The best match however, given all of the above, was with the somehow underrated Even H1 headphones. These headphones, though not of the highest level as such (they are based on an inexpensive Chinese M4 shell), have the unique ability to singularly adjust 10 different frequencies for every ear to the perception level of the user, thus optimizing one’s listening experience. Being also very comfortable to wear, and with good noise isolation, I found them a great match with the N3 for mobile use. With the gain setting on Medium, I was very impressed with the overall musicality and fullness of the ensemble.
Soundstage is also excellent, the best results in terms of headroom and openness coming with the Fidelio X2.
Overall, the sound quality of the N3 rests at a much higher level than its price tag would suggest. I cannot stop wondering what it would sound like with more power, such as would be provided by a balanced implementation (I apologise for repeating myself, but I really believe that this would be another game changer, over and above the one described below. I would gladly pay $100 more for this).
Best for last!
Given the exceptional sound quality and the price attached to it one would think that this is good enough, right? No way!
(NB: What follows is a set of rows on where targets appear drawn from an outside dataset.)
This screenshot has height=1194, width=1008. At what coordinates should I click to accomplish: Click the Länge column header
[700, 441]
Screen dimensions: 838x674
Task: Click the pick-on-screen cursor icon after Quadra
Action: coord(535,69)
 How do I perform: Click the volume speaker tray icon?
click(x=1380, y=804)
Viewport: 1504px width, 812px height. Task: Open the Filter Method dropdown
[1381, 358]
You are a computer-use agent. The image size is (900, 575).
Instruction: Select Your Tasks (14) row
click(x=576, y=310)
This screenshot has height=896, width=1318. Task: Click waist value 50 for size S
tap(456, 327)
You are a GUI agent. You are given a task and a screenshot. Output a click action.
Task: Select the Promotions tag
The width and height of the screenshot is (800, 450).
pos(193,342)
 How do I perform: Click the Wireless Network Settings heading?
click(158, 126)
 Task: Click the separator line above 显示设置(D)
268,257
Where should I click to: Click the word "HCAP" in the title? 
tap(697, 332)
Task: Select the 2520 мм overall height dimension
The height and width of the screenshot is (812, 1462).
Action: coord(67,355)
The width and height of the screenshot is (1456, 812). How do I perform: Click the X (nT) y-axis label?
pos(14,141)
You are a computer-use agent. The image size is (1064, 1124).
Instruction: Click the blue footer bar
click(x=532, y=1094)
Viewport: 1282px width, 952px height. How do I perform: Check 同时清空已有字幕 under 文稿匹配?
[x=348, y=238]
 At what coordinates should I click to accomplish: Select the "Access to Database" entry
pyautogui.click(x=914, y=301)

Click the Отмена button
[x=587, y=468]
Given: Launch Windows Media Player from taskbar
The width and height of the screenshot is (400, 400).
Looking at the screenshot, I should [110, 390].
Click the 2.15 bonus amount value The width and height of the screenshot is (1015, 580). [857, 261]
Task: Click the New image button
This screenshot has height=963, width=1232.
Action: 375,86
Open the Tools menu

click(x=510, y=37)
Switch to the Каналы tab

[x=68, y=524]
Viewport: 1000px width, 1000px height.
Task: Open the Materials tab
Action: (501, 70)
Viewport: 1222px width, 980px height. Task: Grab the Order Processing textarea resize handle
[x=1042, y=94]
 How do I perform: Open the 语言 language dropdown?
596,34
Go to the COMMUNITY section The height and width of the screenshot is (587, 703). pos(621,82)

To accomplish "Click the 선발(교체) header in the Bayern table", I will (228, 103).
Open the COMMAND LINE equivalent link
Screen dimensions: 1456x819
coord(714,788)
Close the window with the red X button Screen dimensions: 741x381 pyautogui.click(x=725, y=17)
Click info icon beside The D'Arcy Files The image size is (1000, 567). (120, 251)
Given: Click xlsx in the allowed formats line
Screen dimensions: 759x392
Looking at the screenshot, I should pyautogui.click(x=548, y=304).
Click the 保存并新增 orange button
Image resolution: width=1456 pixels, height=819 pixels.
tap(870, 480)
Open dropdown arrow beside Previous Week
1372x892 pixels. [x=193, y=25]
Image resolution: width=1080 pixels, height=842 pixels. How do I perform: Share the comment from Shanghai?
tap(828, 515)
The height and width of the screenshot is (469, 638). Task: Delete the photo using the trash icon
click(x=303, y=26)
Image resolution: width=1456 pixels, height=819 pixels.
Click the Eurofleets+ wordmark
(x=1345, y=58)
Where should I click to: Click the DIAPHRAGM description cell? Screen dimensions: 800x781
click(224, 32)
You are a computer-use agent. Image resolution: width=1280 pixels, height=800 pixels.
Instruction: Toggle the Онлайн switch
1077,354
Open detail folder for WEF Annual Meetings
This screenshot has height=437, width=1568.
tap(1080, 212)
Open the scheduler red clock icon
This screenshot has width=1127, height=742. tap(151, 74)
It’s the Bluetooth connectivity and the new HiByLink software that make the difference, at least to me. Remember all that has been written about the N3’s not-so-great UI? Well, you can forget all of it. By updating the N3 firmware to its 2.0 version and installing the latest HiBy Music app on your Android phone (http://en.cayin.cn/download/show?id=13513) you get the best of two worlds: a great UI as provided by the HiBy Music player on your phone, and a perfect wireless connection to the N3 via BT/aptX . Mind you: the phone does not transmit music to the N3, it only controls all the functions of the DAP remotely. The music files are on the N3 and are played by the N3, your phone’s HiBy music player is just the interface, so no quality is lost due to transmission.
I can only somehow compare this to my current mobile setup, (Sony Xperia XA+Opus #11 DAC/amp) but only in terms of UI, small form factor and sound quality. The XA/Opus #11 combo is connected via OTG, not wirelessly, sounds great, but only has one output, no volume or any other control, for that matter. Everything is controlled through the OTG connected device.
The N3/HiBy Music/HiByLink combination instead fulfils one of my audio dreams: a pure transport, that delivers bit perfect digital files to my desktop system while at the same time being remotely controlled through my smartphone, without any data being lost to the Bluetooth connection. Oh, and by the way: HiBy Music with HiByLink is free!
Too bad I didn’t get to try it out because I was missing the USB-C to S/PDIF cable. But that will be corrected soon.
Everything comes to an end, and so did my leg of the Cayin N3 review tour. Needless to say, I enjoyed every moment of it, so much so that I kept the review unit at least twice as long as I was supposed to (sorry Layman1!), but I got lucky by doing so because I got to install the latest HiByLink compatible firmware, which really makes a big difference.
Synergy is defined as “the interaction of elements that when combined produce a total effect that is greater than the sum of the individual elements”. This is certainly true in the case of the N3 plus HiBy Music/HiByLink. The combination of sound quality, form factor, great flexibility, affordability and ease of use provide arguably the best price/quality ratio in the DAP world, bar none.